| Exercise details |
Each line of the data below from the one holding "Given: Click the Share upload arrow icon" to the one holding "Task: Toggle Use Global Light checkbox", inclusive, is to be reproduced exactly; no other line belongs in the answer.
-- Data for the task follows --
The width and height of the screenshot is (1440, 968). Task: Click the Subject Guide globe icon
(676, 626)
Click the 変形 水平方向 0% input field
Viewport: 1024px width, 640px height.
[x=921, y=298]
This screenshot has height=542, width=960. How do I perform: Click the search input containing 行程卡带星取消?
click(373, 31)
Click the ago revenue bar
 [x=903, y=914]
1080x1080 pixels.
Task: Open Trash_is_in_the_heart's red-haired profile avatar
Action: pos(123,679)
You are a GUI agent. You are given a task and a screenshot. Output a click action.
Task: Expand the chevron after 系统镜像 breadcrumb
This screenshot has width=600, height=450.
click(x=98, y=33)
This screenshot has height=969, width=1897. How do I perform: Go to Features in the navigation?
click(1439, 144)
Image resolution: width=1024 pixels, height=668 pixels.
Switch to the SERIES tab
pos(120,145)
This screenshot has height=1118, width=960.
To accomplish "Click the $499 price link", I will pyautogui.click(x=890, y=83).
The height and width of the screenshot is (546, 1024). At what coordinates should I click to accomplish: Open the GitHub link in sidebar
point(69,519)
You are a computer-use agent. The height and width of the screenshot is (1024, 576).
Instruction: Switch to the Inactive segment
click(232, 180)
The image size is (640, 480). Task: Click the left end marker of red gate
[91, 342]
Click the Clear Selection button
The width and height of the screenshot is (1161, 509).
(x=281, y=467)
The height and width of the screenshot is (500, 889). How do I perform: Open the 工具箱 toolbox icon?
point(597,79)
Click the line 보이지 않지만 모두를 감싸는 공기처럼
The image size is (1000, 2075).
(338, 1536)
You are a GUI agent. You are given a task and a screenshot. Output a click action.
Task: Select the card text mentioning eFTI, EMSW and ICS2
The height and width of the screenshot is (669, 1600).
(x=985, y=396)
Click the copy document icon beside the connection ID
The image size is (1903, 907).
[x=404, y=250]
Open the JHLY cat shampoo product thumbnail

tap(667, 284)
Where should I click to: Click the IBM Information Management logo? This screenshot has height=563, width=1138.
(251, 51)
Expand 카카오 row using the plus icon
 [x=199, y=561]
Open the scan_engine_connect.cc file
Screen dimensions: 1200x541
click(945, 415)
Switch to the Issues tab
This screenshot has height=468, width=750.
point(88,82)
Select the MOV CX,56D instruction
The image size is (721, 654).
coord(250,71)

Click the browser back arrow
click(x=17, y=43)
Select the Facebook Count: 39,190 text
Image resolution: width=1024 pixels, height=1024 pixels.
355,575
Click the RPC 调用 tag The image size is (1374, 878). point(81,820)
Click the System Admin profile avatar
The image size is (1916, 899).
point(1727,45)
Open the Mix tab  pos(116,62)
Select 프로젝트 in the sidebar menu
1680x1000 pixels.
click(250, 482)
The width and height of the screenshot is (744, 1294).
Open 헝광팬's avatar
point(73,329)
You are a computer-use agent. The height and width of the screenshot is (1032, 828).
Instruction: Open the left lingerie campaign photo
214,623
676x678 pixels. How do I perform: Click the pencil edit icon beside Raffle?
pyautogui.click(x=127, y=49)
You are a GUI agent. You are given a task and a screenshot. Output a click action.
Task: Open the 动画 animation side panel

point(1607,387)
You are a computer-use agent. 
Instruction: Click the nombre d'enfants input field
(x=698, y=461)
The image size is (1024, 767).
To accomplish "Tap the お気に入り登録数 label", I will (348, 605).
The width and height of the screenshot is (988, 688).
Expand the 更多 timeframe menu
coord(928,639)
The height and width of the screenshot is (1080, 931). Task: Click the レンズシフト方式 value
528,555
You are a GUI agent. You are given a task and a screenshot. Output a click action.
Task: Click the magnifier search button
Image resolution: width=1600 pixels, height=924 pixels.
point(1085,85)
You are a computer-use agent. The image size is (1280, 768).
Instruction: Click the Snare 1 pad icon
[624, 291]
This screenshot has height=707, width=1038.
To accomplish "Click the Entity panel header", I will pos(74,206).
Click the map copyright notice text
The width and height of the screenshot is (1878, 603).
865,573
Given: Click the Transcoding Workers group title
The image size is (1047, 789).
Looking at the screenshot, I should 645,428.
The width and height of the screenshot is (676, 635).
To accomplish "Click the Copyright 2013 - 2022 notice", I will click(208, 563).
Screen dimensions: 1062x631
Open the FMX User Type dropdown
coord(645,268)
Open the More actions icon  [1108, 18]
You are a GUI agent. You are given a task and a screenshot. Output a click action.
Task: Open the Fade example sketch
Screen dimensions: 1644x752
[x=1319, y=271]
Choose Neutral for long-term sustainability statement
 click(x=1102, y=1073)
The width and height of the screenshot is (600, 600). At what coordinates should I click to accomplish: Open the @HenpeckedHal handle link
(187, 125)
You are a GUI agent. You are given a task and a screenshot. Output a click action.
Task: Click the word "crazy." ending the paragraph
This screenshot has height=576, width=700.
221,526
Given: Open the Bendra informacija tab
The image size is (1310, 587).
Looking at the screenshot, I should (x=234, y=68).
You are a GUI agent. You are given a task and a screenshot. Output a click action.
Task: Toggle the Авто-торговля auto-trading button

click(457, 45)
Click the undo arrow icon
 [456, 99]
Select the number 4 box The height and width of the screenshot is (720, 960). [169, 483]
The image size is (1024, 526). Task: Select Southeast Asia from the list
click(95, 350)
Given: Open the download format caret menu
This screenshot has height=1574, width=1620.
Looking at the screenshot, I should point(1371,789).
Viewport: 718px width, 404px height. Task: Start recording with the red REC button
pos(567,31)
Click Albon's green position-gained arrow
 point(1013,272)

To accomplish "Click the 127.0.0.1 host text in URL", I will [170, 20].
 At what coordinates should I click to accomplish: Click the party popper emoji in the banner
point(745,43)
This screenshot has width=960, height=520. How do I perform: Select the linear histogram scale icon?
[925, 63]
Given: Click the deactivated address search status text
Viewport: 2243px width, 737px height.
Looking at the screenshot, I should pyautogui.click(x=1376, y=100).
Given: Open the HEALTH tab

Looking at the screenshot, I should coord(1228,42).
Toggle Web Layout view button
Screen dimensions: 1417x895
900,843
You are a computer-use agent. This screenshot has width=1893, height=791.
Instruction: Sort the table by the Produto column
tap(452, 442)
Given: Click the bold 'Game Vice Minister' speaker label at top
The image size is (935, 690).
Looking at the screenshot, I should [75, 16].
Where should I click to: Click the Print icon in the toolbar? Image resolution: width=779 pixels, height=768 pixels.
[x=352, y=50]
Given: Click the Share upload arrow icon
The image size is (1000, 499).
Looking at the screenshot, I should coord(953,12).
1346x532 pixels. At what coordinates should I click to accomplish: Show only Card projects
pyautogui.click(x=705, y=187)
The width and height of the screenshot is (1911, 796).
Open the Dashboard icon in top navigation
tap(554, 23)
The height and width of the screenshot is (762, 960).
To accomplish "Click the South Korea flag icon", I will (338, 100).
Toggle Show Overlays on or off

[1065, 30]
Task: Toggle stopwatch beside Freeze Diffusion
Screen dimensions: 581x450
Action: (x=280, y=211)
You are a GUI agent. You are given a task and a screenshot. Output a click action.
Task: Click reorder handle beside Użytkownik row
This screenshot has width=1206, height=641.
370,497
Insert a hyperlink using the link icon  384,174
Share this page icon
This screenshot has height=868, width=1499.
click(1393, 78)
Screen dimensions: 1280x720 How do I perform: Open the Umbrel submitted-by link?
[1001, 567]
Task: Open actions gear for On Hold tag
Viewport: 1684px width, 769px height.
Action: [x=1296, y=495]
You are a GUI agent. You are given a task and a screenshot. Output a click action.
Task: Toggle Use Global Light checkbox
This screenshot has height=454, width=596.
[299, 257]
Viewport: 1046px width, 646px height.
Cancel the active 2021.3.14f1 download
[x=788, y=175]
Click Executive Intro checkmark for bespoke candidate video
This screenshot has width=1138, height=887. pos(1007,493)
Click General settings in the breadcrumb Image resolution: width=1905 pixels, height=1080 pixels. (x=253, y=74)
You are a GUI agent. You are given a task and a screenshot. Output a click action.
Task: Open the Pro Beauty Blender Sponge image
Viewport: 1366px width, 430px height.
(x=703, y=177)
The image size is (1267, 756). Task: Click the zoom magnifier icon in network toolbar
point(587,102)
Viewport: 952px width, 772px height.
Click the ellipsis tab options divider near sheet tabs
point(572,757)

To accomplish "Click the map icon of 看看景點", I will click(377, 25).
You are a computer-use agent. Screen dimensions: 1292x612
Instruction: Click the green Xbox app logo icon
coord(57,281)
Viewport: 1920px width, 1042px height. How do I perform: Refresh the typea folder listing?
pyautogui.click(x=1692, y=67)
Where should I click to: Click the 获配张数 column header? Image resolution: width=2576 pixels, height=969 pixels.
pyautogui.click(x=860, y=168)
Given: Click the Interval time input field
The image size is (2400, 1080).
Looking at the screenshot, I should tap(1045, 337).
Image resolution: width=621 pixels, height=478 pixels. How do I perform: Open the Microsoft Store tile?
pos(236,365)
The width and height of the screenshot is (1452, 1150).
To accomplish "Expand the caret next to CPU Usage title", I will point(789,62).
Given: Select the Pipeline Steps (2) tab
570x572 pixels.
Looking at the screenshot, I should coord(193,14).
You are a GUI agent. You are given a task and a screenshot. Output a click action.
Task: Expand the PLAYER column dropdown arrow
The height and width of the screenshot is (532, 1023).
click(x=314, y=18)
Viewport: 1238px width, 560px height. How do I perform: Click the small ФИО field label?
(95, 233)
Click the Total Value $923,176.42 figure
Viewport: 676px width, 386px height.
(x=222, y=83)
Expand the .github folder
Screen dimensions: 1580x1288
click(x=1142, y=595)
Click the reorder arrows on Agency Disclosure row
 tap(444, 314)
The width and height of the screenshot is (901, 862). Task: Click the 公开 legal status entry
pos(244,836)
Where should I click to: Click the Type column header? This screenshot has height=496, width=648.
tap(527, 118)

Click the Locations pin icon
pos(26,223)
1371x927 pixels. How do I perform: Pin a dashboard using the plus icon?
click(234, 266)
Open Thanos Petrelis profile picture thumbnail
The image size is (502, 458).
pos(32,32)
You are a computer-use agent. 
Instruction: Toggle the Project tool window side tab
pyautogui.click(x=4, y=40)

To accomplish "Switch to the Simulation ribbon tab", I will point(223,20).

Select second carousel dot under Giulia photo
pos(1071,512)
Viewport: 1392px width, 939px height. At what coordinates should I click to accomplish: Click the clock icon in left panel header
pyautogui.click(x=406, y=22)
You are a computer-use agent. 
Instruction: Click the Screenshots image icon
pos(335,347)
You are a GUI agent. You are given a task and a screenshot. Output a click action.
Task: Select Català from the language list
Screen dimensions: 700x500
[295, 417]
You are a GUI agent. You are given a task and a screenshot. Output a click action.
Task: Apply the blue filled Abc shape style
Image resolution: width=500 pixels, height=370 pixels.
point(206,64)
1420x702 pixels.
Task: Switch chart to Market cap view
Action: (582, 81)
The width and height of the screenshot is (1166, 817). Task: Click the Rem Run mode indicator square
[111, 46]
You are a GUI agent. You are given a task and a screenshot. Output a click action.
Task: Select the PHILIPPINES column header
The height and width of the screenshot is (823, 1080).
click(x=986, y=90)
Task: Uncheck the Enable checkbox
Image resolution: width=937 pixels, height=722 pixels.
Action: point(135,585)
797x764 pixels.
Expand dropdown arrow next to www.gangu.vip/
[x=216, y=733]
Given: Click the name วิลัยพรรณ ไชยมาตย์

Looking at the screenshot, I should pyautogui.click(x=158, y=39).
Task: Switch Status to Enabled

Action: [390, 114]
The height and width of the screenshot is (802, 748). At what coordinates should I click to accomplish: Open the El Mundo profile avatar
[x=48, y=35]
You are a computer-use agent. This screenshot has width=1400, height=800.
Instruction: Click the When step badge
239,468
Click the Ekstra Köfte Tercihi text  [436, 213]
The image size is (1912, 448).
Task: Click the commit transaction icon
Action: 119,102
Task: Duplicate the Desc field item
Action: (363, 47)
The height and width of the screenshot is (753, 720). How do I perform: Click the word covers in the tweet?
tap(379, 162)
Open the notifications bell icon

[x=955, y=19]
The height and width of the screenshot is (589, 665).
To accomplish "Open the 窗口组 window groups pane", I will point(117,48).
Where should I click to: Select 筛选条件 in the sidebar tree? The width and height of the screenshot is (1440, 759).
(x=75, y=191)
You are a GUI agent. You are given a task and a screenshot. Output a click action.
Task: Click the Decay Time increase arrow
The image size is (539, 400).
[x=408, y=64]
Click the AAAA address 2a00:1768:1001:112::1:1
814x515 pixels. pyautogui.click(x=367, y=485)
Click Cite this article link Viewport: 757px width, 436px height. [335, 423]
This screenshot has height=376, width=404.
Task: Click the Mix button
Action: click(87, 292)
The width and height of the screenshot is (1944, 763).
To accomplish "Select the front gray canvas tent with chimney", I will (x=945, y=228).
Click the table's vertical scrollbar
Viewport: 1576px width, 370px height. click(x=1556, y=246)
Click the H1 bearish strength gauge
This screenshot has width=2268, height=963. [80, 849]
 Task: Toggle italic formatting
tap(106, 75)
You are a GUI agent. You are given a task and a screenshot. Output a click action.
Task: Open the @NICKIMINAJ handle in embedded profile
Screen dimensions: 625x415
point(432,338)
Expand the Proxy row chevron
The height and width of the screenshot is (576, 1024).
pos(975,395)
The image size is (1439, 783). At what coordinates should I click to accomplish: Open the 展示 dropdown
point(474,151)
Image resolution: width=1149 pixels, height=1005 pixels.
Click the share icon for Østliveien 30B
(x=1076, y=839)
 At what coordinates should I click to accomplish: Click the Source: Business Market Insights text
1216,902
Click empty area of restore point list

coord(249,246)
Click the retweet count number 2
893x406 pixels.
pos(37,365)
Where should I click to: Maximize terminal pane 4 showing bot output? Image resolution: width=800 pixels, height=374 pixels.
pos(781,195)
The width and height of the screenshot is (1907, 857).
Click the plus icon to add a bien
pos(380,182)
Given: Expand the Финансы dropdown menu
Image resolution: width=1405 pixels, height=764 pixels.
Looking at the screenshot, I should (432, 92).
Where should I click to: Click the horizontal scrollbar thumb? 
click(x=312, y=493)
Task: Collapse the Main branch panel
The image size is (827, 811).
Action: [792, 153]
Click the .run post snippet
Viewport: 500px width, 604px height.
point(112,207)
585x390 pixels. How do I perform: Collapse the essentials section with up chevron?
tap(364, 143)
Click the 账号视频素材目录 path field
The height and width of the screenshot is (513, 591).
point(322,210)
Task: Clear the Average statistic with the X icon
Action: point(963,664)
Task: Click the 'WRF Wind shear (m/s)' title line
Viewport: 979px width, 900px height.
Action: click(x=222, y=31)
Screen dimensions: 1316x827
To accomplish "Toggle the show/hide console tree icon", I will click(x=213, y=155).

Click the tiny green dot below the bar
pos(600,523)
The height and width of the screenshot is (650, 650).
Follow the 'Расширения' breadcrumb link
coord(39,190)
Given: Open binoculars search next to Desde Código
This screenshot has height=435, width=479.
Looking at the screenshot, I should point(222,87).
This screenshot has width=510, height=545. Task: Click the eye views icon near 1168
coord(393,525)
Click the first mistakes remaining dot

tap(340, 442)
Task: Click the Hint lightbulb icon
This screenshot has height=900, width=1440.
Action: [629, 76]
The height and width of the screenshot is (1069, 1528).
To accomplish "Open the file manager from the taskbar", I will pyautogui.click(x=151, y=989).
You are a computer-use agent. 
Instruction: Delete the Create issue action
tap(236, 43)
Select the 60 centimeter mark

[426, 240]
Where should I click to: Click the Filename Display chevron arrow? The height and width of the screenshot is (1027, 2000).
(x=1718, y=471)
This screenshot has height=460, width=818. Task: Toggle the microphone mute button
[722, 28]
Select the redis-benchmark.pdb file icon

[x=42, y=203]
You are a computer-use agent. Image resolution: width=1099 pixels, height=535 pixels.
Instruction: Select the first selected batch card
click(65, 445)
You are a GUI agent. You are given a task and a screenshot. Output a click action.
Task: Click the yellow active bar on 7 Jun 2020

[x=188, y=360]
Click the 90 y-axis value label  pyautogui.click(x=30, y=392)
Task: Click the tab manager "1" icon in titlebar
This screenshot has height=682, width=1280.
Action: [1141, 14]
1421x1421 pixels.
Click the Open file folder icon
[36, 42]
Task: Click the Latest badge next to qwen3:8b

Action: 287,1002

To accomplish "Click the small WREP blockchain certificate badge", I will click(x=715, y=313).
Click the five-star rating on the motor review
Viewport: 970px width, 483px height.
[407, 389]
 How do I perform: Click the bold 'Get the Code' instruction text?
-- Data for the task concluded --
| Exercise solution |
Given: Click the Share upload arrow icon
The image size is (1000, 499).
Looking at the screenshot, I should coord(953,12).
1346x532 pixels. At what coordinates should I click to accomplish: Show only Card projects
pyautogui.click(x=705, y=187)
The width and height of the screenshot is (1911, 796).
Open the Dashboard icon in top navigation
tap(554, 23)
The height and width of the screenshot is (762, 960).
To accomplish "Click the South Korea flag icon", I will (338, 100).
Toggle Show Overlays on or off

[1065, 30]
Task: Toggle stopwatch beside Freeze Diffusion
Screen dimensions: 581x450
Action: (x=280, y=211)
You are a GUI agent. You are given a task and a screenshot. Output a click action.
Task: Click reorder handle beside Użytkownik row
This screenshot has width=1206, height=641.
370,497
Insert a hyperlink using the link icon  384,174
Share this page icon
This screenshot has height=868, width=1499.
click(1393, 78)
Screen dimensions: 1280x720 How do I perform: Open the Umbrel submitted-by link?
[1001, 567]
Task: Open actions gear for On Hold tag
Viewport: 1684px width, 769px height.
Action: [x=1296, y=495]
You are a GUI agent. You are given a task and a screenshot. Output a click action.
Task: Toggle Use Global Light checkbox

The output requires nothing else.